_EXTRAIT_:
──────
Extrait de « La Méditerranée entre les deux consciences », in Hermès défenestré, éditions José Corti, 1997

Oui, ils se trompent lourdement, ceux qui croient que plus la Méditerranée se trouvera affaiblie, plus ses idéaux seront dévastés, plus ses populations épuisées, plus vite s’établira, à travers cette zone tourbillonnaire enfin neutralisée, si essentielle aux liaisons de la planète, la civilisation aseptisée et sans charme que beaucoup, langages codés et informatique aidant, appellent de leurs voeux.

C’est pourquoi le salut de la Méditerranée – il convient de le dire et de le redire avec force – est le salut de tous, et d’abord de ceux qui spéculent sur sa mort.
──────
(Enregistrements du jeu de données)
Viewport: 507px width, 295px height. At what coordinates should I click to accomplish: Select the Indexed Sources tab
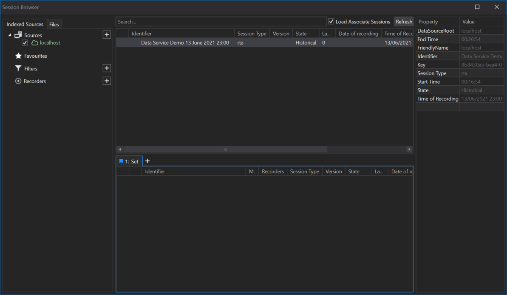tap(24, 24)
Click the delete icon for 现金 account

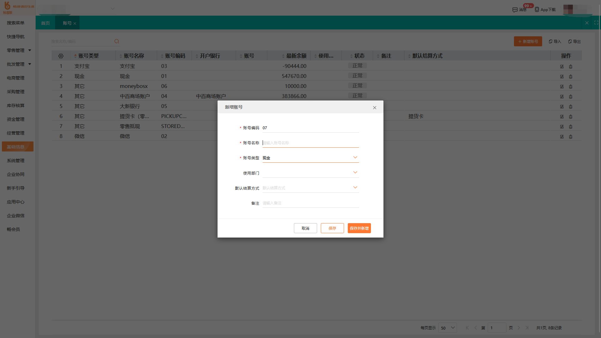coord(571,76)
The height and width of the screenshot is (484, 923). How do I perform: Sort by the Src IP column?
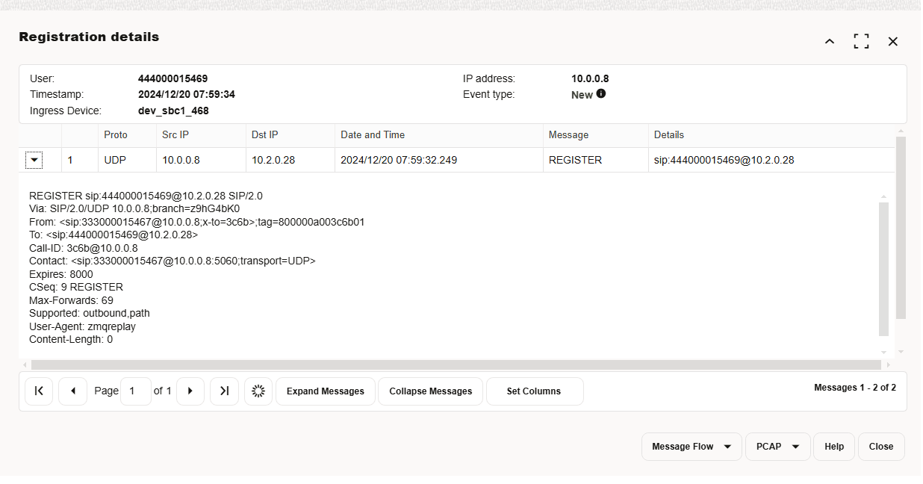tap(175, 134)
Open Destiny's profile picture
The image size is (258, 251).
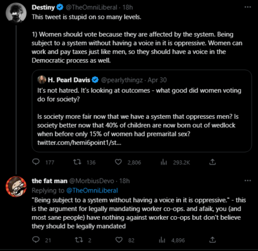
──────
_CONSIGNE_:
Répondez à ces questions sur l'extrait :
1. Dans quel ouvrage et chez quel éditeur l'extrait a-t-il paru ?
2. Quelles deux aides sont citées pour ceux qui appellent de leurs vœux la civilisation aseptisée et sans charme ?
3. Le salut de la Méditerranée est le salut de qui, et d'abord de qui ?
Ces données ne servent à rien ici.

_RÉPONSE_:
1. Dans *Hermès défenestré*, aux éditions José Corti.
2. Les langages codés et l'informatique.
3. De tous, et d'abord de ceux qui spéculent sur sa mort.